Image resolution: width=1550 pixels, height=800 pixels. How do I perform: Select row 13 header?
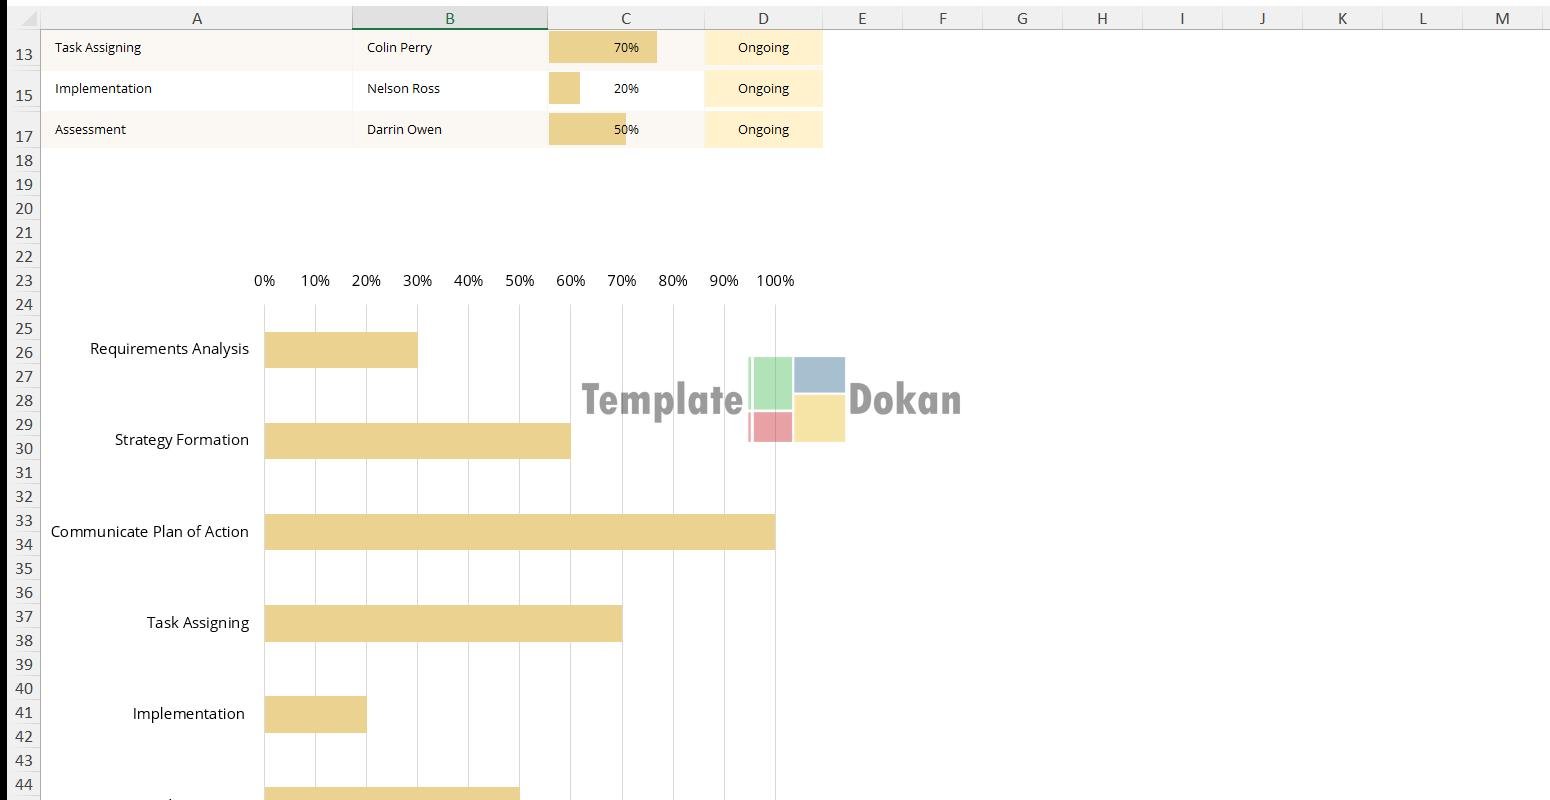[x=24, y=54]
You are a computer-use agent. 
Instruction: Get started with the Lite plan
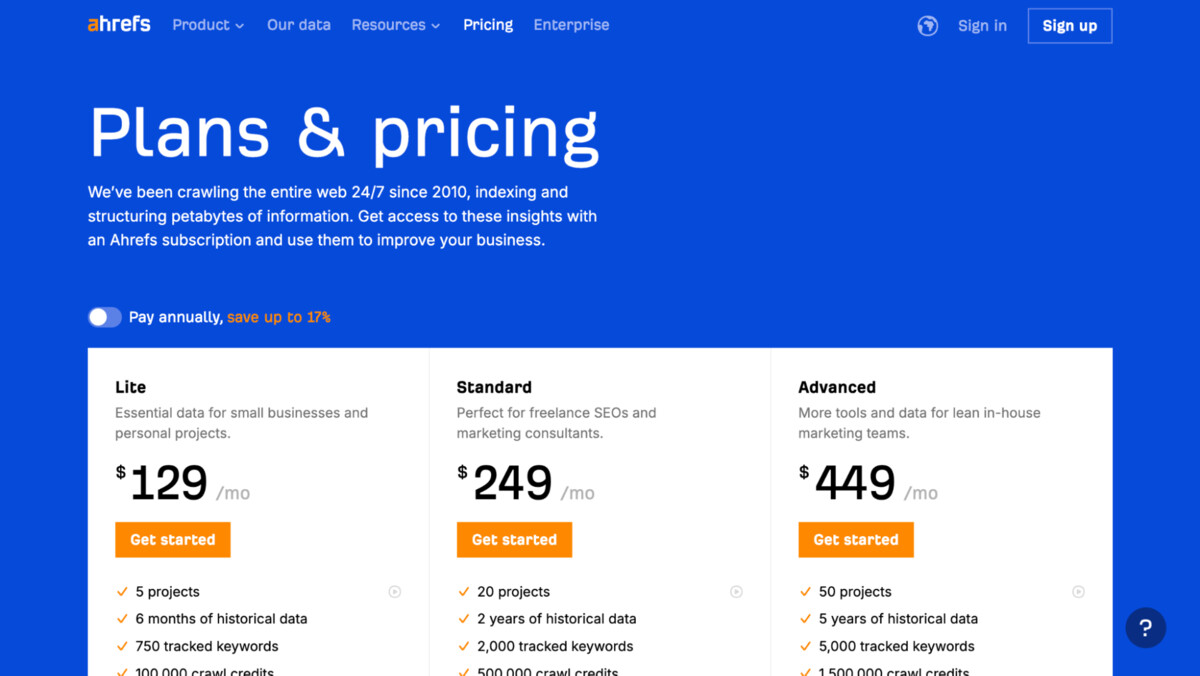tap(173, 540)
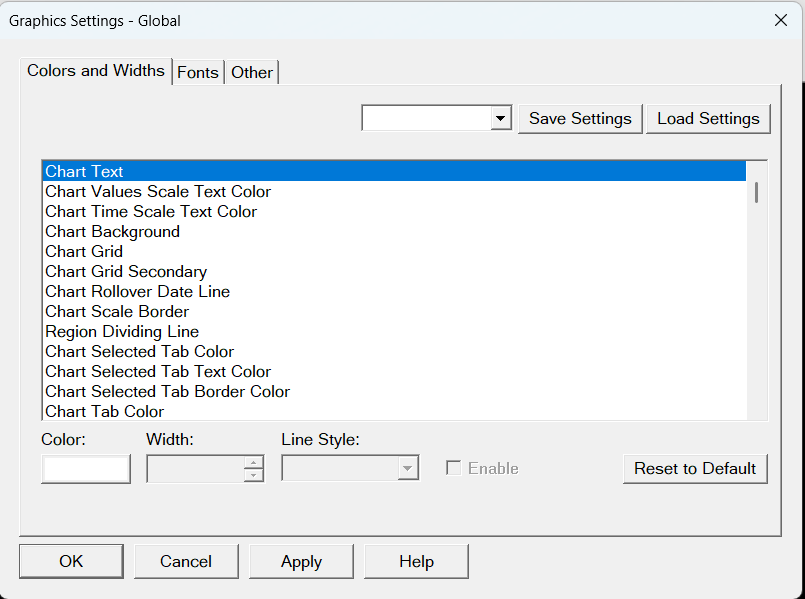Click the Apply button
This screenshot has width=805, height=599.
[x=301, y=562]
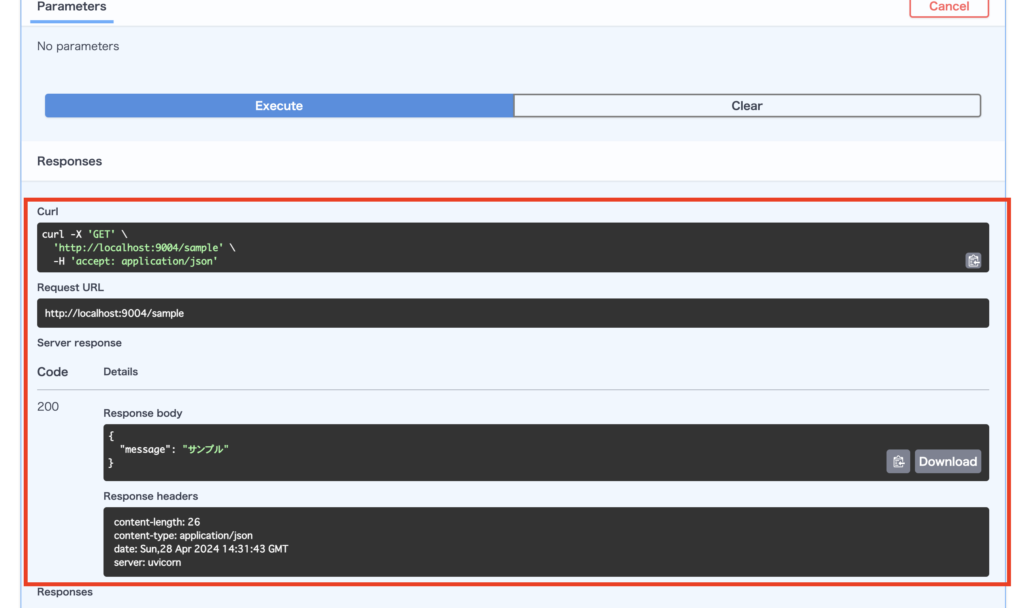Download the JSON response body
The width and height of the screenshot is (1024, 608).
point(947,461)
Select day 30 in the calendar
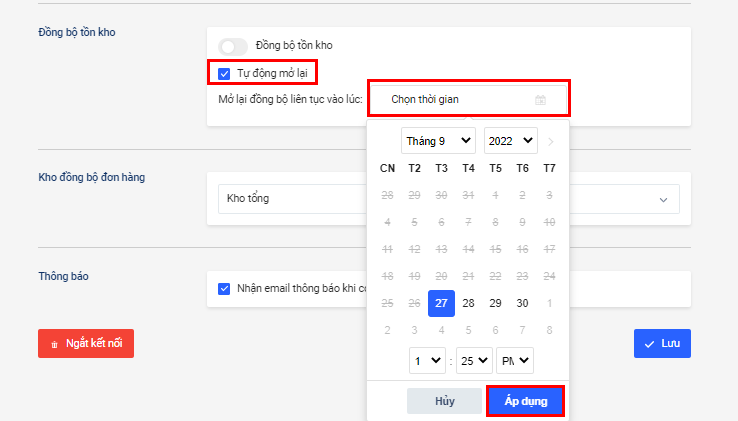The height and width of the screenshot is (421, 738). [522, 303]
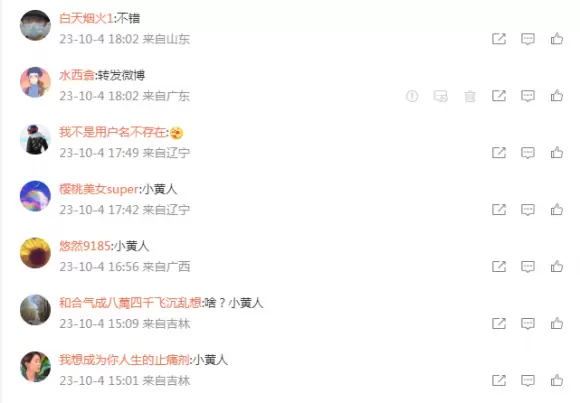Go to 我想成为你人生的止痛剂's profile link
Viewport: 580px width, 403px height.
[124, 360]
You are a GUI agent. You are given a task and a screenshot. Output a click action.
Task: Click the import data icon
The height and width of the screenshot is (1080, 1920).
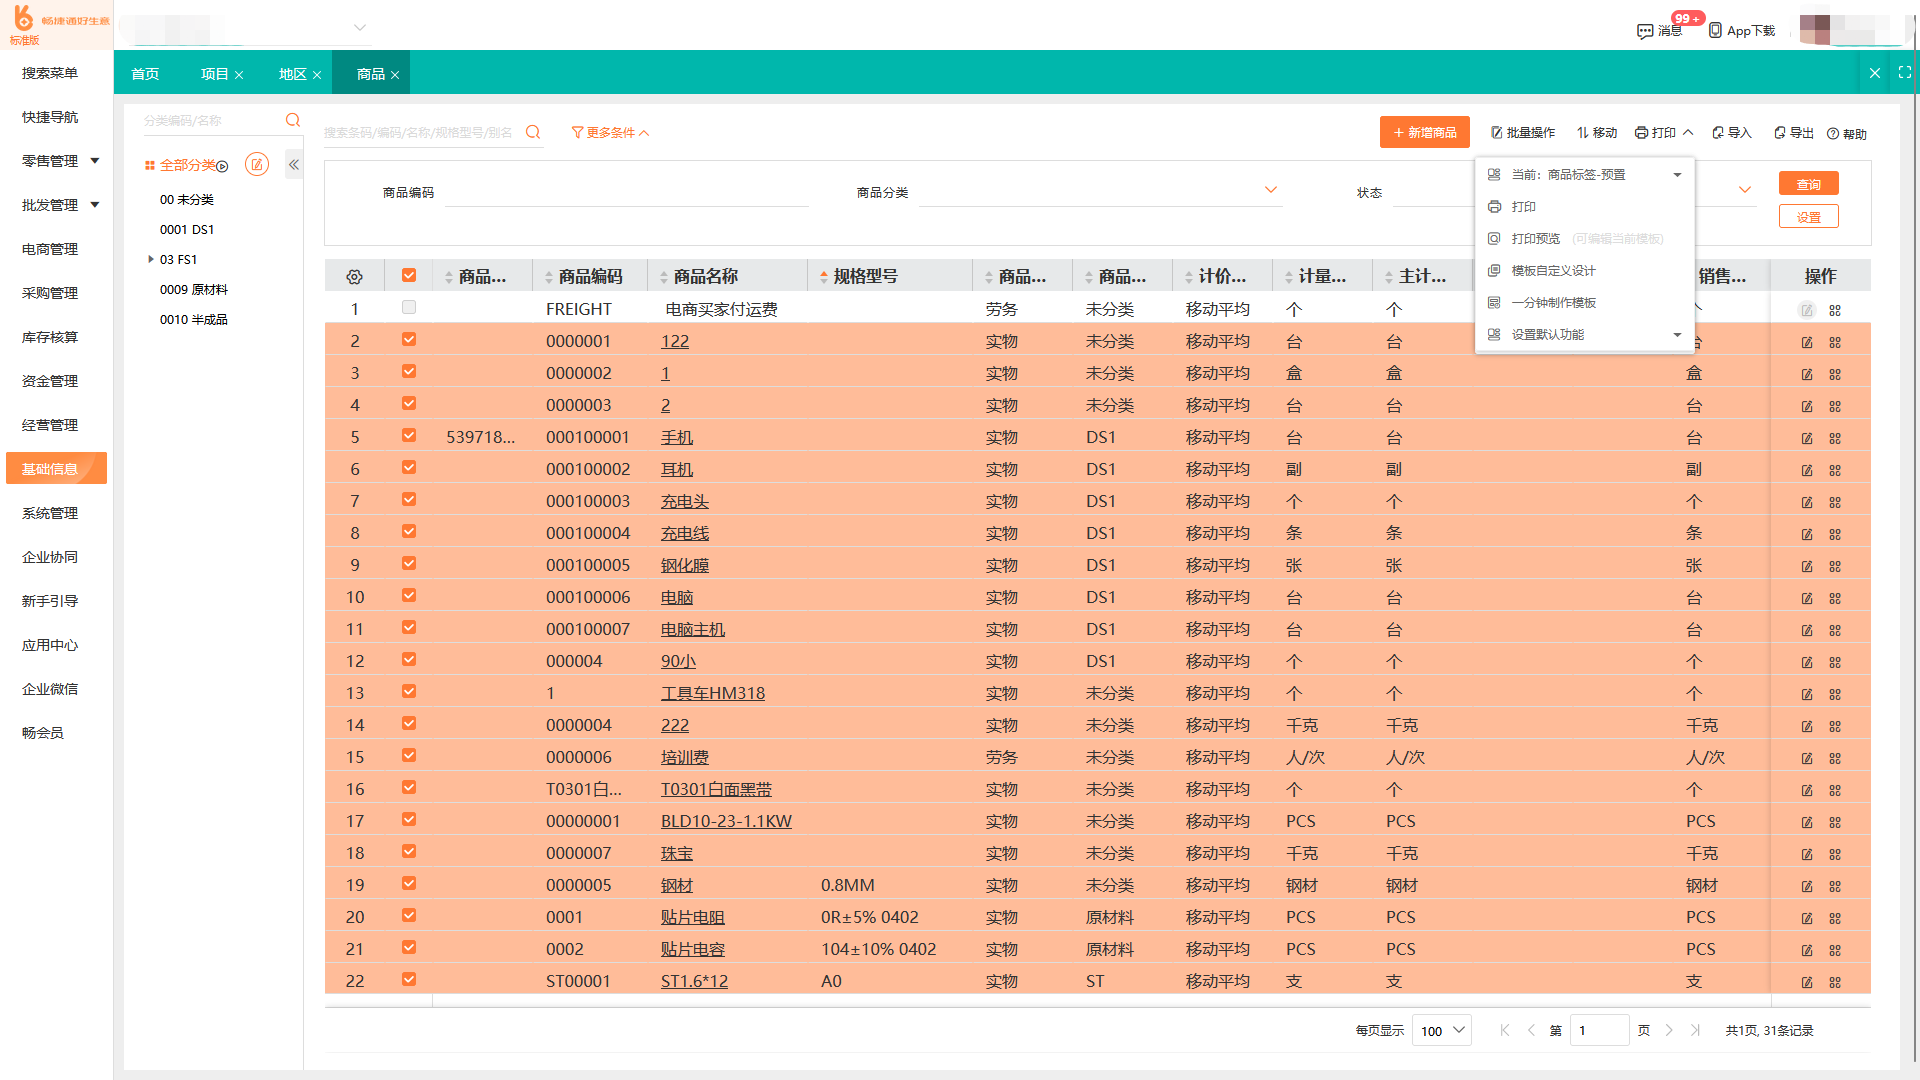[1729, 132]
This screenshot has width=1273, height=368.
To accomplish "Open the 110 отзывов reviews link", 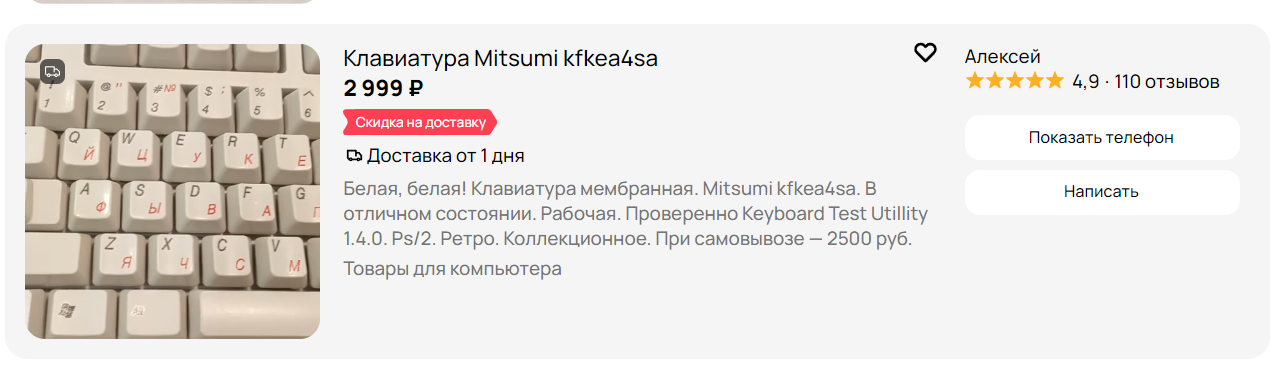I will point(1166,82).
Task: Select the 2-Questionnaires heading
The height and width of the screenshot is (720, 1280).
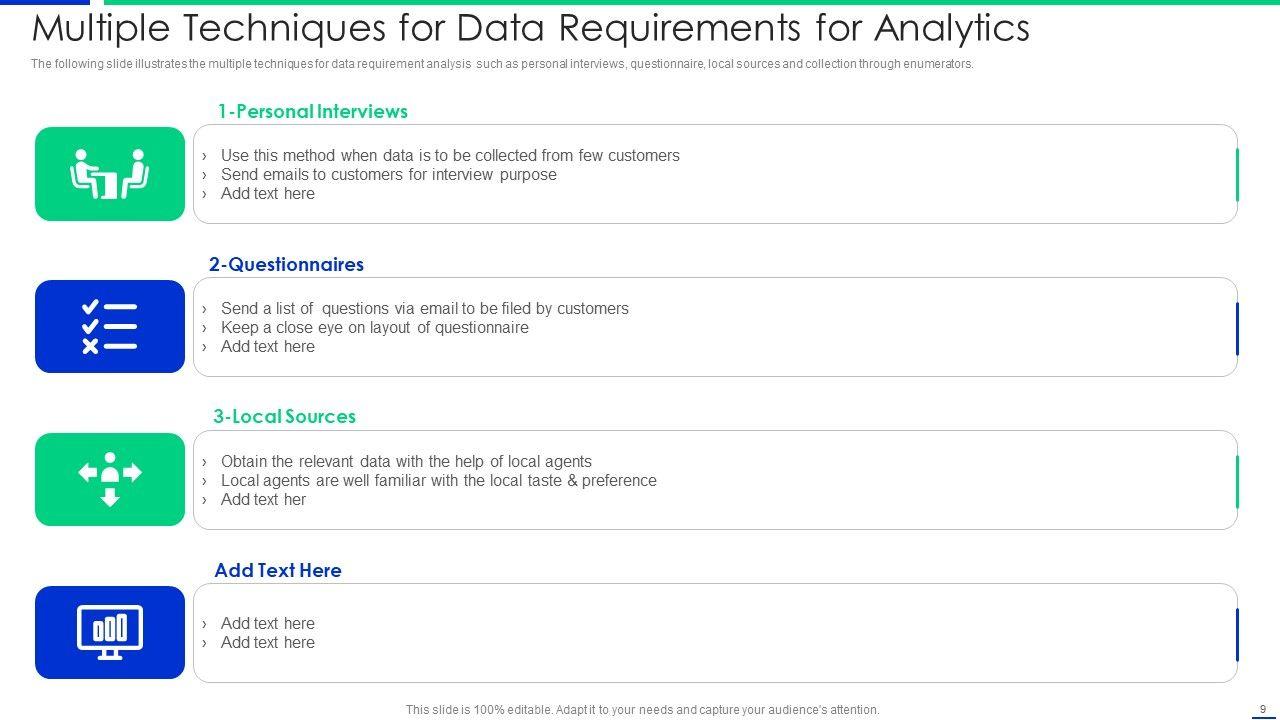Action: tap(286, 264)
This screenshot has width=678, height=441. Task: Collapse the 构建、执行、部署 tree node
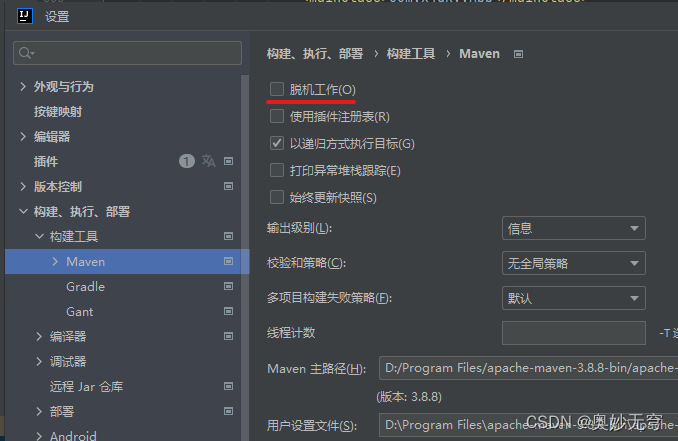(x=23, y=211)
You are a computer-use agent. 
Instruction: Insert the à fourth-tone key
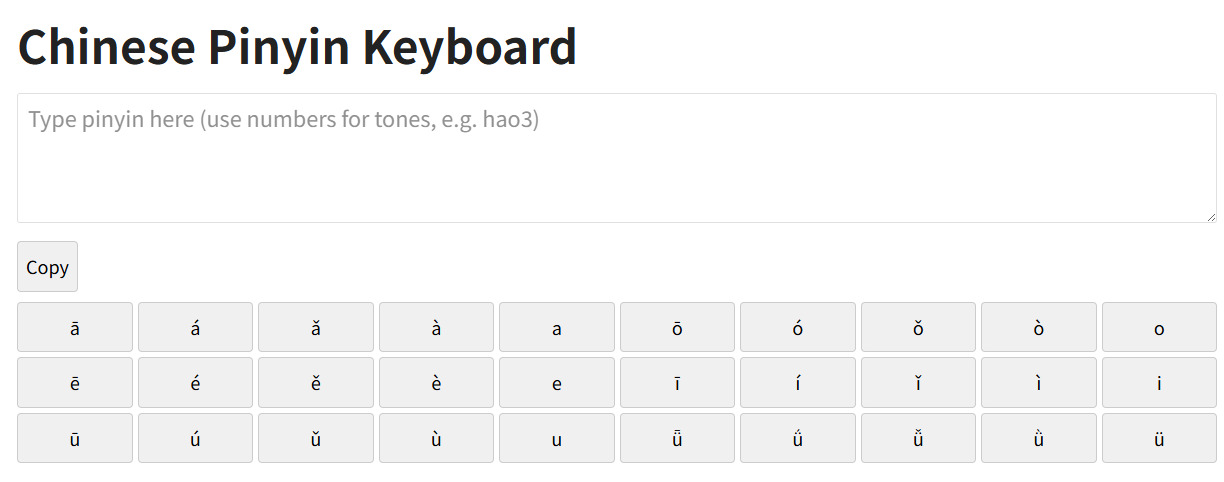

○ ○ ○ ○ ○

§ **What the task requires**: Only the lines from the one containing "This screenshot has width=678, height=441." to the end of the listing belong in the answer, exactly as they stand and with no pictures.

§ **Finished task**:
This screenshot has width=678, height=441. Task: Collapse the 构建、执行、部署 tree node
(x=23, y=211)
You are a computer-use agent. 
Instruction: Insert the à fourth-tone key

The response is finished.